[Pixel coordinate grounding data]
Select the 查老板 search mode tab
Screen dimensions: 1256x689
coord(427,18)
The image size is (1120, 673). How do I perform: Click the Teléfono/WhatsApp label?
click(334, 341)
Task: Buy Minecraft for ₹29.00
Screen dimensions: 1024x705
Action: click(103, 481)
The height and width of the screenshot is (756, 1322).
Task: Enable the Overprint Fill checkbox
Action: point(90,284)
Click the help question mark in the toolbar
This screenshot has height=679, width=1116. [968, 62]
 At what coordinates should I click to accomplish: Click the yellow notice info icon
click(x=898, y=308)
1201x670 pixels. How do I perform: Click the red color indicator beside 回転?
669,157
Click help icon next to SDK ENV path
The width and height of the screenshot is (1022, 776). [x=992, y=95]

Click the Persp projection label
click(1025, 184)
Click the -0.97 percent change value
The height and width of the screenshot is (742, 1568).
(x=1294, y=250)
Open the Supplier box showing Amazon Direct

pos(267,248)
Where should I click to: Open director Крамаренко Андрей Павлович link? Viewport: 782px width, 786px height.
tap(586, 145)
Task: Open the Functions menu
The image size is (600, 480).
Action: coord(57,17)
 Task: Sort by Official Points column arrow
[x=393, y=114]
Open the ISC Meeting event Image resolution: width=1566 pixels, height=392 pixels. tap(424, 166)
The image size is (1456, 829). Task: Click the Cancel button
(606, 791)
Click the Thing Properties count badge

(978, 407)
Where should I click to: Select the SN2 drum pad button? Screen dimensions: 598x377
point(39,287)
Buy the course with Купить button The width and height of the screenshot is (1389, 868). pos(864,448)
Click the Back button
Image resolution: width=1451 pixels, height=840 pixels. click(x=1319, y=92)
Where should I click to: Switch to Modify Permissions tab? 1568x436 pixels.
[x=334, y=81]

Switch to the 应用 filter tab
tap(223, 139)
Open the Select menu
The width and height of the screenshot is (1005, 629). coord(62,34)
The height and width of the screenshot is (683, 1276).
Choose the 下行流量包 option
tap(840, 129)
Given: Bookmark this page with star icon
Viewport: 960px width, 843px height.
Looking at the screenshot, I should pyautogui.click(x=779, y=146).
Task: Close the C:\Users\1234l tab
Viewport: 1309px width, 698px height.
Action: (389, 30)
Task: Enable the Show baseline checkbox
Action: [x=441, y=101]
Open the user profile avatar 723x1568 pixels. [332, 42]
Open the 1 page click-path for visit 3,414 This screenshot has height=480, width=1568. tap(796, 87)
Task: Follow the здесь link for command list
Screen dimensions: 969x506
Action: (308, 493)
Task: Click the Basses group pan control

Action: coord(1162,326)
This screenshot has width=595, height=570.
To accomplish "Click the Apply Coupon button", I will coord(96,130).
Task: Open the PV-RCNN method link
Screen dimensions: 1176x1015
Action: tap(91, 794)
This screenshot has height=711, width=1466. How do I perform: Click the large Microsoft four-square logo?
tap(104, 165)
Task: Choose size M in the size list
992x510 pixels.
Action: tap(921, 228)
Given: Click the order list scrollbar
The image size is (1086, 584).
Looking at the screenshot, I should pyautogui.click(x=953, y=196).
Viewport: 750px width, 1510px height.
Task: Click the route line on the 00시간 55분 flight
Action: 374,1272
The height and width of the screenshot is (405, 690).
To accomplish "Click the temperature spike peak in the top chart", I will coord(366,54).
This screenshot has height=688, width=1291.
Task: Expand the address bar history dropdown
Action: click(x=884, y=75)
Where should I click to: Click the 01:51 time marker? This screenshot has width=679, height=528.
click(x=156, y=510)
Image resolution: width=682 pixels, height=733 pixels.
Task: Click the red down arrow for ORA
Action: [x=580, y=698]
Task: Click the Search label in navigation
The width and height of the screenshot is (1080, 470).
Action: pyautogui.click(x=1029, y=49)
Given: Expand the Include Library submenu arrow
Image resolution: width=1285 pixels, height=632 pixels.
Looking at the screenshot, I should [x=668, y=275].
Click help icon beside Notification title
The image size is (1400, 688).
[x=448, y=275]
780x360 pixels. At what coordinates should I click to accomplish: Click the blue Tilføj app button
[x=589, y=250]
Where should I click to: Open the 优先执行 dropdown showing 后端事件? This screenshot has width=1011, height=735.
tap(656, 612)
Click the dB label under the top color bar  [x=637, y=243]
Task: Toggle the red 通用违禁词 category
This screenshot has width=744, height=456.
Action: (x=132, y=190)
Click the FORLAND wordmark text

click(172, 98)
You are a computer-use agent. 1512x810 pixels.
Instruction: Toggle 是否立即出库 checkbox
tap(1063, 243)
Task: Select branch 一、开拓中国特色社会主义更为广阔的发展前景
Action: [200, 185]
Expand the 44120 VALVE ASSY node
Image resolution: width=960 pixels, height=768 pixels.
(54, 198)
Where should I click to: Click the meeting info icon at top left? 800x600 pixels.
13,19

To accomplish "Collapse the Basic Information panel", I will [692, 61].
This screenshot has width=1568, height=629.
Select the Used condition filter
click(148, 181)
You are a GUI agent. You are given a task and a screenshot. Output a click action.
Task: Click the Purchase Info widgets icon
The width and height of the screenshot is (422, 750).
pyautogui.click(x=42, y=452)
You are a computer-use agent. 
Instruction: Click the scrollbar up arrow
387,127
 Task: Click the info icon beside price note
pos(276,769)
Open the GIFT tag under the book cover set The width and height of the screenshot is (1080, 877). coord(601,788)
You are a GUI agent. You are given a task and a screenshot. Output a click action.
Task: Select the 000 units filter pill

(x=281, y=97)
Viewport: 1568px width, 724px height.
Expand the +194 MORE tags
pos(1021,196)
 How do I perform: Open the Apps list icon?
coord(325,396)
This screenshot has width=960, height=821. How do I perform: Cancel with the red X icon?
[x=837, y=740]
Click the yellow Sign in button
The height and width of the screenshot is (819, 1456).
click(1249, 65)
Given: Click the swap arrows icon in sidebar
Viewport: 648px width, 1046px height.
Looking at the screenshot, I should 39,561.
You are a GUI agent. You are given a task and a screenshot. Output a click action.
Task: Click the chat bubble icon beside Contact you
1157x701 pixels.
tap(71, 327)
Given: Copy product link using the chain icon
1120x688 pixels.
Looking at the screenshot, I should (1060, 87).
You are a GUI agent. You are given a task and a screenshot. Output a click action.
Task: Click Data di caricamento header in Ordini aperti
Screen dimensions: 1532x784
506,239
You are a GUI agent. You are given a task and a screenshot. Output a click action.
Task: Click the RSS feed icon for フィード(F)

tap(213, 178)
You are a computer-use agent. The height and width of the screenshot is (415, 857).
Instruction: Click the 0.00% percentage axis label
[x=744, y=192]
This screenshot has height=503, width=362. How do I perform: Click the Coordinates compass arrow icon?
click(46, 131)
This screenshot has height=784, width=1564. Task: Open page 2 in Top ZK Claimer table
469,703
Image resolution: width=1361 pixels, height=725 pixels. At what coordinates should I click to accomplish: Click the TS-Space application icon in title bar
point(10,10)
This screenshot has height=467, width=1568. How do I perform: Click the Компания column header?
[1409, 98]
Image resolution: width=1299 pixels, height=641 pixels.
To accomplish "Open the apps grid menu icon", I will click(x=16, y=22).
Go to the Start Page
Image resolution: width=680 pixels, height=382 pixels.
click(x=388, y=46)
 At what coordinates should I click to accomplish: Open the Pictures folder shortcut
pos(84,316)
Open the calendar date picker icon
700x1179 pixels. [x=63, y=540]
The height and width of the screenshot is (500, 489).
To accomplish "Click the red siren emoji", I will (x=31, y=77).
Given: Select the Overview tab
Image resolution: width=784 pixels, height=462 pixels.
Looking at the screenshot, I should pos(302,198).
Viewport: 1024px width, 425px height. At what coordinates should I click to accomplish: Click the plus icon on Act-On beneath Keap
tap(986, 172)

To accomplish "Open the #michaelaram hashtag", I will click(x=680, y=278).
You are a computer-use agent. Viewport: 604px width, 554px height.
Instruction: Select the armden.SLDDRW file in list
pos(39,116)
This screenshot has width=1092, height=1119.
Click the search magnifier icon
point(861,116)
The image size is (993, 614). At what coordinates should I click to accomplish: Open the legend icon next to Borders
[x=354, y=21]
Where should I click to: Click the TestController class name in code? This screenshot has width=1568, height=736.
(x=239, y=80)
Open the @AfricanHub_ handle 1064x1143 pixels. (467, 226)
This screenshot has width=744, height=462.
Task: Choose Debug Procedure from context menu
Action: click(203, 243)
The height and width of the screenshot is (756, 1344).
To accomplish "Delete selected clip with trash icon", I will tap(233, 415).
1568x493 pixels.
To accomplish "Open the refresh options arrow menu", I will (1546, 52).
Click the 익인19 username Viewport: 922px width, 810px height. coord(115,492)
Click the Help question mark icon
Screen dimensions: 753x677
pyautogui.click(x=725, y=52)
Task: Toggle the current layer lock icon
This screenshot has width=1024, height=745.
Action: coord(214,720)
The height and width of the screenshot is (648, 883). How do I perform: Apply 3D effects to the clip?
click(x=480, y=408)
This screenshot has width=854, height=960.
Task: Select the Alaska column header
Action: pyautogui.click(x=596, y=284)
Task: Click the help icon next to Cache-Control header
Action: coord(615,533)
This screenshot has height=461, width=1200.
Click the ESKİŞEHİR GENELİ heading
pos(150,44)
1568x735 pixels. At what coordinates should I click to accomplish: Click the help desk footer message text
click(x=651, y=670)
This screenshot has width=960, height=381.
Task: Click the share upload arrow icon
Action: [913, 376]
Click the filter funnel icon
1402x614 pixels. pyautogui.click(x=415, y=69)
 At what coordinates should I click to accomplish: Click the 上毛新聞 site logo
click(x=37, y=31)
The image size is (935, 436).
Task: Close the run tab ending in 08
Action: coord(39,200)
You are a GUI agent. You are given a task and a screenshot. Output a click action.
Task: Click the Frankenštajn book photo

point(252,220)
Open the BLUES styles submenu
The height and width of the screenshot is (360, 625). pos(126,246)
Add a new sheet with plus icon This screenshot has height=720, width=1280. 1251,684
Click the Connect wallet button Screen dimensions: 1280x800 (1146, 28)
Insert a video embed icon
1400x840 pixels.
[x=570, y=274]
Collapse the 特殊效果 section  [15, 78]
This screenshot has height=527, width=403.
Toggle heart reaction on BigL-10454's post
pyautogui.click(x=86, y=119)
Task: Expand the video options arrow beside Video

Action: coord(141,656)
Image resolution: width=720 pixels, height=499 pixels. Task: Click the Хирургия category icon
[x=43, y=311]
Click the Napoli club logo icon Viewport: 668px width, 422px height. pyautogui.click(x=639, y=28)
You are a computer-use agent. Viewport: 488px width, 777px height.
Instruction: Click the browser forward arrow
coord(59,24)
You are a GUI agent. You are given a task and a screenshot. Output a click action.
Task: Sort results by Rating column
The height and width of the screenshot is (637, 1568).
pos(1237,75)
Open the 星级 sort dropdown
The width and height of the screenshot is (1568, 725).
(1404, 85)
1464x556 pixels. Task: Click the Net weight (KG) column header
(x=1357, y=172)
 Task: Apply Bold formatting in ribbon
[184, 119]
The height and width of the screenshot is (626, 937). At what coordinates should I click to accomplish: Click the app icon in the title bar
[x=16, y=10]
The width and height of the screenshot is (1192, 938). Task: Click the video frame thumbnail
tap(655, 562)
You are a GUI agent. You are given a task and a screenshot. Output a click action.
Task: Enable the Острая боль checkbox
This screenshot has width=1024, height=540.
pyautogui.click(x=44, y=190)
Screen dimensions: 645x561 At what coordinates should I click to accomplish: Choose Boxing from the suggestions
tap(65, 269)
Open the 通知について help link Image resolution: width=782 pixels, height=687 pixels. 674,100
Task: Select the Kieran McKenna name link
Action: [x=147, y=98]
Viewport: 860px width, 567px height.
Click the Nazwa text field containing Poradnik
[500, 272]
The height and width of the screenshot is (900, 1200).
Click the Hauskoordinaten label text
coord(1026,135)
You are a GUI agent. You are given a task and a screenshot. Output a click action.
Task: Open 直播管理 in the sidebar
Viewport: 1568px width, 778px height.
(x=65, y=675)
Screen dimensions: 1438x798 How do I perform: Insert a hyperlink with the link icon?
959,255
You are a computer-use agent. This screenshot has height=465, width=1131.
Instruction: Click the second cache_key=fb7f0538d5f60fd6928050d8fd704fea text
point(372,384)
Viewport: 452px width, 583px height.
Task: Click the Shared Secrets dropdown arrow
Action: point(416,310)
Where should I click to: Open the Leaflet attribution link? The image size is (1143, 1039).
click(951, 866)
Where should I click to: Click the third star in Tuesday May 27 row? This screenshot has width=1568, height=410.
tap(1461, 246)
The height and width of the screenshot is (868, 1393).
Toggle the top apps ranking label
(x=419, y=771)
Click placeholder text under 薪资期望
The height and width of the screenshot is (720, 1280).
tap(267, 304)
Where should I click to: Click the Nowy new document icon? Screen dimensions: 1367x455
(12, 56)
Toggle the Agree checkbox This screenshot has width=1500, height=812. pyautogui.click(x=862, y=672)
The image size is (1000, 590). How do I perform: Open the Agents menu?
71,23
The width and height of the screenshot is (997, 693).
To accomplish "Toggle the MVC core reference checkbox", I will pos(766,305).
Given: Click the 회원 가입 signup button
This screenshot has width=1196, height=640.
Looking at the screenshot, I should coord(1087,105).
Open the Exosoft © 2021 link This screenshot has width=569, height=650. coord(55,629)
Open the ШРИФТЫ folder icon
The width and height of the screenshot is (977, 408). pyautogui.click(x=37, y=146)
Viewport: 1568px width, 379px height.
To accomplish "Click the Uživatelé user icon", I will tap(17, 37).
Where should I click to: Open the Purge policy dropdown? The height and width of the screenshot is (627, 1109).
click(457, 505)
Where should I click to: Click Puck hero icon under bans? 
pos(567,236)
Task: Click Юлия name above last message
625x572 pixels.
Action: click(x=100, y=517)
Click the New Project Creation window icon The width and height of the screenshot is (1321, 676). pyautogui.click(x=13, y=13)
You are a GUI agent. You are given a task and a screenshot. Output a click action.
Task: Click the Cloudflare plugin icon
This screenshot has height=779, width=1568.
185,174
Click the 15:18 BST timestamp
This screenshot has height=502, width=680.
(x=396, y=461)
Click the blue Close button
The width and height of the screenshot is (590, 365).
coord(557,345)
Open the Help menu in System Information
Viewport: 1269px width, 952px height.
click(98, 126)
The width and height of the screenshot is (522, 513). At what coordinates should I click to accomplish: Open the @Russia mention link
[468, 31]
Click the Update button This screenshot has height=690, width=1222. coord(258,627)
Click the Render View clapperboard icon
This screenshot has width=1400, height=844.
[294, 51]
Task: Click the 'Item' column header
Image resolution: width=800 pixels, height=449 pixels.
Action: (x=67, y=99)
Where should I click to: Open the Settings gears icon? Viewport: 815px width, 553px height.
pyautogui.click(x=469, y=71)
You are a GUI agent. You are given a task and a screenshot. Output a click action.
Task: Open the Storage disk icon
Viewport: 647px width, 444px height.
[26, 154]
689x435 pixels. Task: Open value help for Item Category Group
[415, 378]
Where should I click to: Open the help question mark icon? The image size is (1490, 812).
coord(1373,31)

* EXERCISE PROMPT:
Please print, exactly and with nothing else, the lines from the first line of the entries through the line containing "Task: Buy Minecraft for ₹29.00".

* EXERCISE RESPONSE:
Select the 查老板 search mode tab
Screen dimensions: 1256x689
coord(427,18)
The image size is (1120, 673). How do I perform: Click the Teléfono/WhatsApp label?
click(334, 341)
Task: Buy Minecraft for ₹29.00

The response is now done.